# Manifestações cársicas em áreas sísmicas



## Gerofil (7 Dez 2011 às 23:24)

Fica aberta a discussão do tema, interessante no ponto de vista do património natural subterrâneo. O caso que apresento é apenas de mera curiosidade, talvez explicável pela ciência.

Em 17 de Dezembro de 2009 foi sentido um sismo com moderada intensidade, particularmente nas regiões do sul de Portugal Continental. A 23 de Março de 2010 é referido a descoberta de buracos no subsolo em torno da vila do Alandroal, numa zona de predomínio de calcários (o Geopedrados faz referência à 2ª maior gruta no Alentejo, com 80 metros de profundidade no Alandroal). É sabido que a área é muito rica em água, uma vez que o subsolo apresenta lençóis de água, cuja profundidade ainda hoje não se sabe até onde vai. 

Ficam aqui algumas imagens e link`s sobre o assunto:

















Imagens do Alandroalândia

As mais profundas grutas em Portugal:

http://geopedrados.blogspot.com/2008/08/as-mais-profundas-grutas-portuguesas.html


----------



## Gil_Algarvio (8 Dez 2011 às 02:41)

Regimes cársicos existem em diversas regiões, independentemente se são sísmicas ou não. 
Mas relacionando este fenoménico com a sismicidade, temos em Portugal vários exemplos, referindo agora apenas o mais notável e importante é o polge de Minde no maciço Calcário Extremenho. com um belo abatimento tectónico.

Os casos mostrados nas fotos são bem mais frequentes do que se pensa, ficando apenas uma ínfima quantia noticiada.

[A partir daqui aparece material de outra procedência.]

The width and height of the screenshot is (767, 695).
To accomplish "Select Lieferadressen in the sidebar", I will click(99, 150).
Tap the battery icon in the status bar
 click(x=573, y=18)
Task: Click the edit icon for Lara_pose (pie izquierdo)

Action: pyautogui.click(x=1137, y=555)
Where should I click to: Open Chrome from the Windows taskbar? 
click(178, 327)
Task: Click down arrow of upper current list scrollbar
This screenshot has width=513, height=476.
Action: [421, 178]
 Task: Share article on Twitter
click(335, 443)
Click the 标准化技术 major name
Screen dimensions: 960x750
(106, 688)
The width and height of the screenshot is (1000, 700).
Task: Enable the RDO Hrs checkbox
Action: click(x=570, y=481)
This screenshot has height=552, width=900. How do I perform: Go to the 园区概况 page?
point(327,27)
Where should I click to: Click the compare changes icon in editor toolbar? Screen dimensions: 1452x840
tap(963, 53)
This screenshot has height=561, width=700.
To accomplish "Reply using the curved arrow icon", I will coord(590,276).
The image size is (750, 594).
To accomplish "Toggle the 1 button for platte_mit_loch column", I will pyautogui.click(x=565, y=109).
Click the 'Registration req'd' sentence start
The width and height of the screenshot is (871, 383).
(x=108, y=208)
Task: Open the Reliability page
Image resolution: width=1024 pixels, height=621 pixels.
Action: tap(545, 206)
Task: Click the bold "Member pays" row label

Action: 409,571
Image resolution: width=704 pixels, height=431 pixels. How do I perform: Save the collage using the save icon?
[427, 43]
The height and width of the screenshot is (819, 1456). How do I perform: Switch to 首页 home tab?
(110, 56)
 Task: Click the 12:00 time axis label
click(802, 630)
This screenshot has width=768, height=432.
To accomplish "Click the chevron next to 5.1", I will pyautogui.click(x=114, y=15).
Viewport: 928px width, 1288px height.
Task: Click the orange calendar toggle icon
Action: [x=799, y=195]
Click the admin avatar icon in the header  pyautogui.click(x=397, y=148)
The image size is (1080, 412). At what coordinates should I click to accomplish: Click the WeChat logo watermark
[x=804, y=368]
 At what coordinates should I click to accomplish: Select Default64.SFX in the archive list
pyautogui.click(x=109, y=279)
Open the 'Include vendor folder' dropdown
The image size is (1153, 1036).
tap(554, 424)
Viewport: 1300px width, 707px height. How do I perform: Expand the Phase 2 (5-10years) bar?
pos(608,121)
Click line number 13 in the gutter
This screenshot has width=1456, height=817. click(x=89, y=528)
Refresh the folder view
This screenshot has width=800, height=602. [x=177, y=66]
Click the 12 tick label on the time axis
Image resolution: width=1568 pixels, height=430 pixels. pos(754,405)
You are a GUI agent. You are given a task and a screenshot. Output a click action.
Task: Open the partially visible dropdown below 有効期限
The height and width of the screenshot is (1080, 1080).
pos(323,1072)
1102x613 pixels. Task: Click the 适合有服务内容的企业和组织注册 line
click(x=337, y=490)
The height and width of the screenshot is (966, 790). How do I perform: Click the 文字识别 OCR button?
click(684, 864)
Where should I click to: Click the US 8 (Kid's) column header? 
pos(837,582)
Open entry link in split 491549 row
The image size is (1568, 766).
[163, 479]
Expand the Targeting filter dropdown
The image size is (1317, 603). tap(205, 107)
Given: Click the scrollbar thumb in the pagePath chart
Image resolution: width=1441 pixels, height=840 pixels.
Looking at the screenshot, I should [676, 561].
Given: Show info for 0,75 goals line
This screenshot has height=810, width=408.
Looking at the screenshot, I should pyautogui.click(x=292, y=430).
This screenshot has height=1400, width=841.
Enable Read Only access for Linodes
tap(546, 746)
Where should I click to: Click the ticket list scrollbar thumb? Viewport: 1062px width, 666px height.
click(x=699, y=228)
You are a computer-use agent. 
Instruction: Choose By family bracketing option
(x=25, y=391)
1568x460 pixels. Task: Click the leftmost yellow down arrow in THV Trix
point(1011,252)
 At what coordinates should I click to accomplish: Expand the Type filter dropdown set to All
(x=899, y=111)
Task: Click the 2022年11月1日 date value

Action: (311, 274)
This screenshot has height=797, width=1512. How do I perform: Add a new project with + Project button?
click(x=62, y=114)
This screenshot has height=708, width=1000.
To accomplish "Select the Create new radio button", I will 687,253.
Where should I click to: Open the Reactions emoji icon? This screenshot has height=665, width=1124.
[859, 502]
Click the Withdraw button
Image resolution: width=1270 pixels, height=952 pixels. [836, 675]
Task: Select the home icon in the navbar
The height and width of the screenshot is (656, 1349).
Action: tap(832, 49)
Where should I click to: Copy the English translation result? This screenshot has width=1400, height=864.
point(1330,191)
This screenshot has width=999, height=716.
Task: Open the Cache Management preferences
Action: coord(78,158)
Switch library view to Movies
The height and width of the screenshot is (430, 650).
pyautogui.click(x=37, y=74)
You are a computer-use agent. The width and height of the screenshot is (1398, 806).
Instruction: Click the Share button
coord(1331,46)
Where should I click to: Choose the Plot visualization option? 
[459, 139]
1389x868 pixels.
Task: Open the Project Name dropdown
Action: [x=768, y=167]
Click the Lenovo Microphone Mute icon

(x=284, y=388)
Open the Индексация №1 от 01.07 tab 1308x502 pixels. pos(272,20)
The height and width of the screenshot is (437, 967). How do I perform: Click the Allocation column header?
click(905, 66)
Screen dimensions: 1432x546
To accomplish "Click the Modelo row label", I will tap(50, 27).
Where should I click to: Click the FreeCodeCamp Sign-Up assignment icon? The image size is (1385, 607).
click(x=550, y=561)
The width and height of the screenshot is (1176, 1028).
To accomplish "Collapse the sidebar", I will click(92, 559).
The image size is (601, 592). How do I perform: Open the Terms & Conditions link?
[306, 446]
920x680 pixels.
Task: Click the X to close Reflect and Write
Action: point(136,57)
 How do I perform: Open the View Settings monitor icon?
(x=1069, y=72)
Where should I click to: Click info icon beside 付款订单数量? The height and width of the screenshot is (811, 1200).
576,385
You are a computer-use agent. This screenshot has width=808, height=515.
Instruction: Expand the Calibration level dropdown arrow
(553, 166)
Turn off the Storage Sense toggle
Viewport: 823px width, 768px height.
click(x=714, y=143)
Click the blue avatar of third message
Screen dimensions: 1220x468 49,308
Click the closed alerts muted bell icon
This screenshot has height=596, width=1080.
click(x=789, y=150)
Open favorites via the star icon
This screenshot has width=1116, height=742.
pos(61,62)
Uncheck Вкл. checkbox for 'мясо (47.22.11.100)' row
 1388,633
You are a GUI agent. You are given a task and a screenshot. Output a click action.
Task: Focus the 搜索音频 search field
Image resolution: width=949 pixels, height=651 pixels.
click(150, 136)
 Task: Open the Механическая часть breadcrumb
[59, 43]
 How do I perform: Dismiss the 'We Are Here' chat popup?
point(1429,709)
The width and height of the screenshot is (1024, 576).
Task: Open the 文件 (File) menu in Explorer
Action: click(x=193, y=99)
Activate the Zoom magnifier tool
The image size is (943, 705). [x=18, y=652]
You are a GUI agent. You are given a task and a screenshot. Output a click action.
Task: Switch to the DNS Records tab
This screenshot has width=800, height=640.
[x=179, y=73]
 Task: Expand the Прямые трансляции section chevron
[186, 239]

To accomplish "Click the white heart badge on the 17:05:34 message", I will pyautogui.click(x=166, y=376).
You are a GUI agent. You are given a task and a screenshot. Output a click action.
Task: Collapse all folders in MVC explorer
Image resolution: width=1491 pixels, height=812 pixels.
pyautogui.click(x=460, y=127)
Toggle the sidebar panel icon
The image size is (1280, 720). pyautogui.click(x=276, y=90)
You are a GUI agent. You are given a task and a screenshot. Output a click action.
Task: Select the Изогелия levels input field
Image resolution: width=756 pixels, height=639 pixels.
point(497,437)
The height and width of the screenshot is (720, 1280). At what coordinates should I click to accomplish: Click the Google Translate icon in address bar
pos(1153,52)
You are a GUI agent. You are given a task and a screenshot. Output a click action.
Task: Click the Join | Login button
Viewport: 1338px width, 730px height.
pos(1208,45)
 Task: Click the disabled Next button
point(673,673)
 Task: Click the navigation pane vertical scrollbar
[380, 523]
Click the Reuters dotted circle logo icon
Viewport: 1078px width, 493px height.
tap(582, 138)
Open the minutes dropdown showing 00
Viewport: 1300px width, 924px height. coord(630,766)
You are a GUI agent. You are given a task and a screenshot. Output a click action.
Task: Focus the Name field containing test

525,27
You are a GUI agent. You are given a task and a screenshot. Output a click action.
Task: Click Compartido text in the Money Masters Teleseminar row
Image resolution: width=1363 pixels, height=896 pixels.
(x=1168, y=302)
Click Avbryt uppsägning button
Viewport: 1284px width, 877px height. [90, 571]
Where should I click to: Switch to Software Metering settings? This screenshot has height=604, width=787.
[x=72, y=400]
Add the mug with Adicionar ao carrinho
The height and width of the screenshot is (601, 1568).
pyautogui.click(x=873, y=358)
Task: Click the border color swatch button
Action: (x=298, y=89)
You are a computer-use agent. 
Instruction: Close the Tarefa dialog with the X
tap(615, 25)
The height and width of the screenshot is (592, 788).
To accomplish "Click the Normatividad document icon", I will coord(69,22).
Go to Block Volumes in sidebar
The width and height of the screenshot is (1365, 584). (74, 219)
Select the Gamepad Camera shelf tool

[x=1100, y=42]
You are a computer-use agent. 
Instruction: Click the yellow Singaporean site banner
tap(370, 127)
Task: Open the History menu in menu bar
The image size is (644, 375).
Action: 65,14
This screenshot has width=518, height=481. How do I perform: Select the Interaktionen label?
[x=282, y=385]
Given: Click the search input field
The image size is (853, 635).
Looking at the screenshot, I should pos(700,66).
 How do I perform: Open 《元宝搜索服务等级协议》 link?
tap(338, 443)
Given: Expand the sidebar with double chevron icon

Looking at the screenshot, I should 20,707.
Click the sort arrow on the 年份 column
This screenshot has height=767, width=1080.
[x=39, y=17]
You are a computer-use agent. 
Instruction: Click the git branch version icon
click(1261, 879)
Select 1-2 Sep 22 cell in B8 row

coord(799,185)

No ano passado (salvo erro de data) ficou bem famosa enorme a dolina que se abriu na Cidade do Guatemala. 
É o mesmo que tens nessas imagens, são pequenas dolinas resultantes de abatimentos de tectos de pequenos sistemas subterrâneos cavados pela meteorização química da rocha calcária, ou então podem ser uvalas, que são também abatimentos, mas da argila por arrastamento do marial inferior por meteorização física subterrânea (menos provável).

Atenção, não estou a dizer que os abatimentos não sejam derivados dos eventos sísmicos, que podem muito bem ser potenciados pelos mesmos claro, mas também ocorrem muitas fazes sem manifestação pré-sismica.


----------



## Zapiao (8 Dez 2011 às 13:08)

Essa da Guatemala é enorme, como resolveram aquilo?


----------



## Gil_Algarvio (8 Dez 2011 às 14:09)

Zapiao disse:


> Essa da Guatemala é enorme, como resolveram aquilo?



Realmente é uma pergunta pertinente.... Não faço ideia e nunca encontrei informação de como os nossos colegas engenheiros civis o resolveram!! hehe


----------